(Written tasks)
**1)** In the excerpt on the student's CSE meetings, reproduce the passage verbatim, starting at the words "Petitioner's full CSE" and ending after the words "and labeling (id.).".
**2)** According to the notes of the June 19, 2006 meeting in the excerpt on the student's CSE meetings, which vocational areas did the student excel in? List every one.
**3)** Carry on the excerpt on the student's CSE meetings, beginning after its final sentence.

(Document extract)
The subcommittee of petitioner's CSE convened on March 22, 2006 for the student's annual review (Dist. Ex. 1 at p. 7). Meeting notes indicated that the student was in an 8:1+1 self contained classroom, that he was receiving related services of counseling and OT, and that he had demonstrated significant progress and was able to make the transition to a new teacher (id.). The student was reported to be doing well with vocational tasks and took pride in his work (id.). He had improved in his social/emotional development and demonstrated more self control, but remained emotionally fragile and had difficulty responding to suggestions (id.). The CSE recommended that the student be placed into one of its self-contained special education classes at Ramapo Freshman Center (Ramapo Center) (id.). Respondents disagreed with the recommendations, expressing concerns about nursing staff, scheduling and life skills training, and the subcommittee recommended and scheduled a meeting of the full CSE (id.).
Petitioner's full CSE met on June 19, 2006 (Dist. Ex. 1 at p. 7). Notes of this meeting indicate that recent testing confirmed that the student's cognitive functioning was within the "extremely low range" (id.). The student's overall academic skills were reported to be between the first and second grade level, his adaptive behavior functioning was in the extremely low range when compared to a typical population and in the low average range when compared to a sample of individuals with mental retardation (id.). The meeting notes also indicate that vocationally, the student excelled in the areas of packaging, storing, serving, and labeling (id.).
Petitioner's CSE reconvened on June 21, 2006 (Dist. Ex. 1 at p. 6). Notes from the June 21, 2006 meeting indicate that the CSE reviewed recent psychological, education and OT reports (id.). The student's classroom teacher reported that the student had improved his reading sight word vocabulary and reading comprehension skills, had learned to perform three-digit addition and started to perform one-digit subtraction (id. at pp. 3, 6). The teacher described him as "extremely motivated" and as having improved his ability to function independently (id. at p. 6). The teacher also described him as capable of benefiting from more advanced levels of vocational training, and as overcoming his shyness and improving his ability to accept criticism (id.).

(Data shown)
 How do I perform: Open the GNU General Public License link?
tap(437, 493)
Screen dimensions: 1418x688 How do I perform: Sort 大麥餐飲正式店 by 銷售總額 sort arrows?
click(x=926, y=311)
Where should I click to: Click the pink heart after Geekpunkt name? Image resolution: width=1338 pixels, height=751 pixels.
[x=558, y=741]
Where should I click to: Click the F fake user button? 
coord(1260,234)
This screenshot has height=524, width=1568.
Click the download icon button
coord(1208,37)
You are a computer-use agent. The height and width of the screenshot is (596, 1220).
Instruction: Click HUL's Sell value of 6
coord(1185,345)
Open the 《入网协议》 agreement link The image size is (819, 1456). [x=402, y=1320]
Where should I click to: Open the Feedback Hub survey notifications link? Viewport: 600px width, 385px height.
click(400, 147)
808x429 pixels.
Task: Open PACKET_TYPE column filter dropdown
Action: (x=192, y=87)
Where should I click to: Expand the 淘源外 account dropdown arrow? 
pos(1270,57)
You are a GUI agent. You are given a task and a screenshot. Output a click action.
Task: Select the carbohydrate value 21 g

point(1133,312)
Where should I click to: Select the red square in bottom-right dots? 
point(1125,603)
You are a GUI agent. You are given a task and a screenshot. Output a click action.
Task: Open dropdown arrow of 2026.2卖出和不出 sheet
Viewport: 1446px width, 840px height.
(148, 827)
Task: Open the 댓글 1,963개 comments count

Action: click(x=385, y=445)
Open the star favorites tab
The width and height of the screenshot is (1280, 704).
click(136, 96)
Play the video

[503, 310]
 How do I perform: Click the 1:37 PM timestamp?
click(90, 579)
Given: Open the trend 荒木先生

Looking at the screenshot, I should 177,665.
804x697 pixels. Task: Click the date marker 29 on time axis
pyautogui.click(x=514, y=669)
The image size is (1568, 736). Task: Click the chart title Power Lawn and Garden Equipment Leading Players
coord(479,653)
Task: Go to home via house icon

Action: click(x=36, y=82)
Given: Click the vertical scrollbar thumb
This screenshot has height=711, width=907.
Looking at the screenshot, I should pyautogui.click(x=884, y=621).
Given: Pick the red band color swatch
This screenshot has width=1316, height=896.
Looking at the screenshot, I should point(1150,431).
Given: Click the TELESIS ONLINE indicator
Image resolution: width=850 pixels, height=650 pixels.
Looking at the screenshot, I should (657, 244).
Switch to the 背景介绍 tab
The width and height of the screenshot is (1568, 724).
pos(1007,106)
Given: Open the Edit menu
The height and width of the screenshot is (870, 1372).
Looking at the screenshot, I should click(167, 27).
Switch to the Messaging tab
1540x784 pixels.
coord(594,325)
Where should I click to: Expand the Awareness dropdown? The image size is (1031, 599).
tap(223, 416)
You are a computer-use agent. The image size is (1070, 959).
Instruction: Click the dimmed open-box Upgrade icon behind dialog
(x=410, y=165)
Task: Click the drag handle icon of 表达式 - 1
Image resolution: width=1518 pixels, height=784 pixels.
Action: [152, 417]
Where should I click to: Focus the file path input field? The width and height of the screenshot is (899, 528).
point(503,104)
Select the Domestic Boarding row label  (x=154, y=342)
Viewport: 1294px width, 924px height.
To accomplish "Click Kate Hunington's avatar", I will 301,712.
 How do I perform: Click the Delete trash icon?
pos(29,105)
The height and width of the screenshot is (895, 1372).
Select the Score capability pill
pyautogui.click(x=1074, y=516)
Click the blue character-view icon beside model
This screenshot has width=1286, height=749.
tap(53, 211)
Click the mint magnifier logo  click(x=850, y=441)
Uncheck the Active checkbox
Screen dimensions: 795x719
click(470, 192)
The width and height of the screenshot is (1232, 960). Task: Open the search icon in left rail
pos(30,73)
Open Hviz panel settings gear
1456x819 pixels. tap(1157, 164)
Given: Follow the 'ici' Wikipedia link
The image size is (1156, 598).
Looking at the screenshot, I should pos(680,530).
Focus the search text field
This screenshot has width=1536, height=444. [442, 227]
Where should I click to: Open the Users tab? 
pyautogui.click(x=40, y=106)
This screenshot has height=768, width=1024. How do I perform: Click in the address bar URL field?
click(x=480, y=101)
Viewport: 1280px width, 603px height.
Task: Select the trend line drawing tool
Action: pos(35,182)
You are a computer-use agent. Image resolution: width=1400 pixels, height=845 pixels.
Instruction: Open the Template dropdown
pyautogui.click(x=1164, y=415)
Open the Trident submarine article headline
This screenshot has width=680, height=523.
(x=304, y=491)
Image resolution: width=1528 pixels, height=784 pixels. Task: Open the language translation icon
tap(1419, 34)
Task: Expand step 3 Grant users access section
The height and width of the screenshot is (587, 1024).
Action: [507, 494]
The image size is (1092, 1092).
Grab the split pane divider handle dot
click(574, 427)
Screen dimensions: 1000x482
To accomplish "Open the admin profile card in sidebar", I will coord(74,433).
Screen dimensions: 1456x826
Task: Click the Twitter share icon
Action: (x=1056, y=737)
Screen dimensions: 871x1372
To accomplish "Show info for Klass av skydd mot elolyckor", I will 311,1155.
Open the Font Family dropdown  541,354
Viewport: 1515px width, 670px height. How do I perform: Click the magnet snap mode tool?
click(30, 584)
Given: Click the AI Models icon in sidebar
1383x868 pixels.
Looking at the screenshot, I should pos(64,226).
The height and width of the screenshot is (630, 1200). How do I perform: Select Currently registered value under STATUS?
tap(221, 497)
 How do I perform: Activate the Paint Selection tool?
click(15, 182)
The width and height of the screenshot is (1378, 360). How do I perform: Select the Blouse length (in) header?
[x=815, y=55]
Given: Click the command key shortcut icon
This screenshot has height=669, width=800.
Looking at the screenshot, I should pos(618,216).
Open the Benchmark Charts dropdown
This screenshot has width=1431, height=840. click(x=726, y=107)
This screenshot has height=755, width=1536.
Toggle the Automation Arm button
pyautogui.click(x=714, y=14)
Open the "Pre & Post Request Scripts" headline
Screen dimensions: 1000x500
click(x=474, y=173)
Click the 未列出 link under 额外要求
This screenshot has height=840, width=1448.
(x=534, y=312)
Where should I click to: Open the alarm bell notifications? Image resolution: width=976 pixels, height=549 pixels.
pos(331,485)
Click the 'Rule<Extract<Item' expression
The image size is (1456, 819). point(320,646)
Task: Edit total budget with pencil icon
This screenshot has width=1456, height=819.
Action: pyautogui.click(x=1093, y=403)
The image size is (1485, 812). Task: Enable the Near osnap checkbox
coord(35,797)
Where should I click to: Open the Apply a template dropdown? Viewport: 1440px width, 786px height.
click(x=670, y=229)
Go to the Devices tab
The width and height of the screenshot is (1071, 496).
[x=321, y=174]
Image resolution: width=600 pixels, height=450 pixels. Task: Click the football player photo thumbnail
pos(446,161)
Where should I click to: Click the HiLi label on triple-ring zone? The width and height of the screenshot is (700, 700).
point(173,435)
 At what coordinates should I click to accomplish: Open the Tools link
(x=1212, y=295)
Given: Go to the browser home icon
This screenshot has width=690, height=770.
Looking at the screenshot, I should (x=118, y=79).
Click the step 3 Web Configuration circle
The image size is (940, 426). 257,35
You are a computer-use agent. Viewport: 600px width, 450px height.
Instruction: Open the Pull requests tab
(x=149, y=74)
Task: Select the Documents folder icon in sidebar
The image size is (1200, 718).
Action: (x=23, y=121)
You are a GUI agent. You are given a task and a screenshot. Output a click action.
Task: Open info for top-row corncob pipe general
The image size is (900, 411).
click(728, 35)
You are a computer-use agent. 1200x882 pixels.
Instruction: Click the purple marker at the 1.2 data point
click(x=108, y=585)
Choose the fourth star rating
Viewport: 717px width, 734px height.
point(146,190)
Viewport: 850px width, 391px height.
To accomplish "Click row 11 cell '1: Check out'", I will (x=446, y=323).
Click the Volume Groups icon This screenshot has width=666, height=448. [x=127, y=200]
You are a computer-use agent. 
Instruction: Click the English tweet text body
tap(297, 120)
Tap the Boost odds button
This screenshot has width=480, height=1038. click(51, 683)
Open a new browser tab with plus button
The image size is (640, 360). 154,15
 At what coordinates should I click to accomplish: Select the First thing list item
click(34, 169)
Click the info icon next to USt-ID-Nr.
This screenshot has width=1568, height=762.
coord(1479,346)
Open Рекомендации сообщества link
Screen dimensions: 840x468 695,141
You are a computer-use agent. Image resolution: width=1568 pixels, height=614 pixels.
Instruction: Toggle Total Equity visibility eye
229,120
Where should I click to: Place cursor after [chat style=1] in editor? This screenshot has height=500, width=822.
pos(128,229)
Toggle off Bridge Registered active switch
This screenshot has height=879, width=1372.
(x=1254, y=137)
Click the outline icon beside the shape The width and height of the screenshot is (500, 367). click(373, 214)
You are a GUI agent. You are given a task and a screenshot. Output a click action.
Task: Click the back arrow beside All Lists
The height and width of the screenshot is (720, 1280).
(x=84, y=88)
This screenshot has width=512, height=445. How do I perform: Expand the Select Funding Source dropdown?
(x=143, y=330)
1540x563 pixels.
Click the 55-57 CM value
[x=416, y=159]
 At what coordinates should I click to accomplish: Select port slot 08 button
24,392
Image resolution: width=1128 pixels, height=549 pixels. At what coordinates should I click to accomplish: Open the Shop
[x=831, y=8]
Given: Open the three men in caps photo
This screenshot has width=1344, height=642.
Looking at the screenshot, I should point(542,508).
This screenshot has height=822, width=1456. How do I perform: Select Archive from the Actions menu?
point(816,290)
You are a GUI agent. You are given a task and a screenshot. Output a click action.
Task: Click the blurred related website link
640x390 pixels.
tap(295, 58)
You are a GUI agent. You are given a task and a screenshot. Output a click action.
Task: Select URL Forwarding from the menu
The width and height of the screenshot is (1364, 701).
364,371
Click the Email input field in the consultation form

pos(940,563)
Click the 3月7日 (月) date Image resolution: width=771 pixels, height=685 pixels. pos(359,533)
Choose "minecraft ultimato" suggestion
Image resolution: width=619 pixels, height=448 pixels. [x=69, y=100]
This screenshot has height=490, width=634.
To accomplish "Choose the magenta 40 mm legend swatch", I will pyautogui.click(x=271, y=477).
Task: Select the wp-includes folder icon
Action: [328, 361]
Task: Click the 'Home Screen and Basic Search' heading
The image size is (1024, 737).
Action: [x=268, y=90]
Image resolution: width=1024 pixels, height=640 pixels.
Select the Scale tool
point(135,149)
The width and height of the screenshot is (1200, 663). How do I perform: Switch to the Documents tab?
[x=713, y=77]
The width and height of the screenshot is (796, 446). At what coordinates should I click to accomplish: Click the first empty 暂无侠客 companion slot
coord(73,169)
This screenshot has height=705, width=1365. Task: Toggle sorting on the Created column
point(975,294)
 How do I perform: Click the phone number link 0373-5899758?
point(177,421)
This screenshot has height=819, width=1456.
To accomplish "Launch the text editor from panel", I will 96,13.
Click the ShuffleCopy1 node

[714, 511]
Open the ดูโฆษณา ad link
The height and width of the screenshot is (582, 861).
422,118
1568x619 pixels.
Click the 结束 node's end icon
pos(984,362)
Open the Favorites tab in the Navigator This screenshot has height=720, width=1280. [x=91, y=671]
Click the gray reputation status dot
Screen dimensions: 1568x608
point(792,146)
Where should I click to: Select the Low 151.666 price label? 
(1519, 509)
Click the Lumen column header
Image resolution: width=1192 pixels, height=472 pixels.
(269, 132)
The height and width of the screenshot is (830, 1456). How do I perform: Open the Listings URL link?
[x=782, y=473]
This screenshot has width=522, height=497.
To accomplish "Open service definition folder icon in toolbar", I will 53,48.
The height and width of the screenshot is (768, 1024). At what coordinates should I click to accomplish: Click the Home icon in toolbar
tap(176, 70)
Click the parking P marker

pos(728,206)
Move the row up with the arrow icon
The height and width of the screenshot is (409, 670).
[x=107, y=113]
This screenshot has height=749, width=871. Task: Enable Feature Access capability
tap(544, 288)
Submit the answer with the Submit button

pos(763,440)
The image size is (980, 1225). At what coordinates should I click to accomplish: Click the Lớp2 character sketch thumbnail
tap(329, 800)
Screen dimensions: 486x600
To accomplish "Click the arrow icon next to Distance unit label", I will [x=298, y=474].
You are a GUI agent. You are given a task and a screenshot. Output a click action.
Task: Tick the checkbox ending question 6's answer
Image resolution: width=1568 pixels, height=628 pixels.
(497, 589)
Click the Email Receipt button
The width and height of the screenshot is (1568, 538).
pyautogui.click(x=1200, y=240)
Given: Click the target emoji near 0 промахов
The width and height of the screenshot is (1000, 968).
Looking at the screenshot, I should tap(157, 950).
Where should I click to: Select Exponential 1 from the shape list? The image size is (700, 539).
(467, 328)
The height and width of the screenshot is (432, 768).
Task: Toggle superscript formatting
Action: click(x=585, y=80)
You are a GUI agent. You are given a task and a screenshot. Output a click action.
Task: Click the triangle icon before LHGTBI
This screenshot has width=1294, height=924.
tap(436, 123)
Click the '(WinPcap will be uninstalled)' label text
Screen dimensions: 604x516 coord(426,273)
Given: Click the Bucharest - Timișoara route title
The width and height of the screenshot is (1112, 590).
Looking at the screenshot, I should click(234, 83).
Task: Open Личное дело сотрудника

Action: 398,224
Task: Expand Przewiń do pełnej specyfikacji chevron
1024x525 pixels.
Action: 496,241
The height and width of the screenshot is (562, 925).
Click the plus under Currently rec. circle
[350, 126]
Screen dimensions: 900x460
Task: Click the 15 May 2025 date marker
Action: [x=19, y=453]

(Expected answers)
**1)**
Petitioner's full CSE met on June 19, 2006 (Dist. Ex. 1 at p. 7). Notes of this meeting indicate that recent testing confirmed that the student's cognitive functioning was within the "extremely low range" (id.). The student's overall academic skills were reported to be between the first and second grade level, his adaptive behavior functioning was in the extremely low range when compared to a typical population and in the low average range when compared to a sample of individuals with mental retardation (id.). The meeting notes also indicate that vocationally, the student excelled in the areas of packaging, storing, serving, and labeling (id.).

**2)**
- Packaging
- Storing
- Serving
- Labeling

**3)**
The June 21, 2006 CSE determined that the student should be classified as a student having multiple disabilities (Dist. Ex. 1 at p. 1). The CSE recommended that, for the 2006-07 school year, respondents' son be placed in an 8:1+1 special class at Ramapo Center as the least restrictive appropriate placement and receive related services of counseling and OT on an individual basis once per week (id. at pp. 1-2). The CSE also recommended that the student receive extended school year services to prevent regression (id. at p. 1).
By letter dated July 28, 2006, respondents filed a due process complaint notice alleging that the transfer from KJ to Ramapo Center would be detrimental and harmful to the student (IHO Ex. 1). Specifically, respondents asserted that, if the student was forced to transfer, he may suffer emotionally and physically from, among other things, heightened anxiety, emotional pain and the exacerbation of his epilepsy and asthma (id.). As relief, respondents requested that the student be allowed to continue attending school at KJ (id.).
The impartial hearing commenced on December 4, 2006, and after three days of testimony, concluded on March 8, 2007. Petitioner's principal and the special education teacher who would have taught the student at petitioner's school testified, along with the student's current and past special education teachers as well as the principal and the superintendent from KJ.
The principal at KJ testified that she had known the student for his entire 15-year school career while at KJ (Tr. p. 328). She stated that, upon entry into the program at age five, he was nonverbal and very shy, and that he had received counseling on an ongoing basis to address emotional concerns (Tr. p. 329). The principal testified that the student was still very shy, had difficulty with new situations and new people, and needed guidance in new situations to avoid “outbursts” and acting out behavior (id.). She further stated that new situations caused him to withdraw, sit for long periods of time with no interaction, and refuse to comply with teacher requests (id.). She further noted that this behavior was an ongoing concern and at times necessitated intervention by having a psychologist or social worker brought to the classroom (Tr. pp. 330-31). She opined that a transition to petitioner's district program would be "extremely difficult" because of the changes he would encounter in the program and new or different people he would encounter (Tr. p. 384).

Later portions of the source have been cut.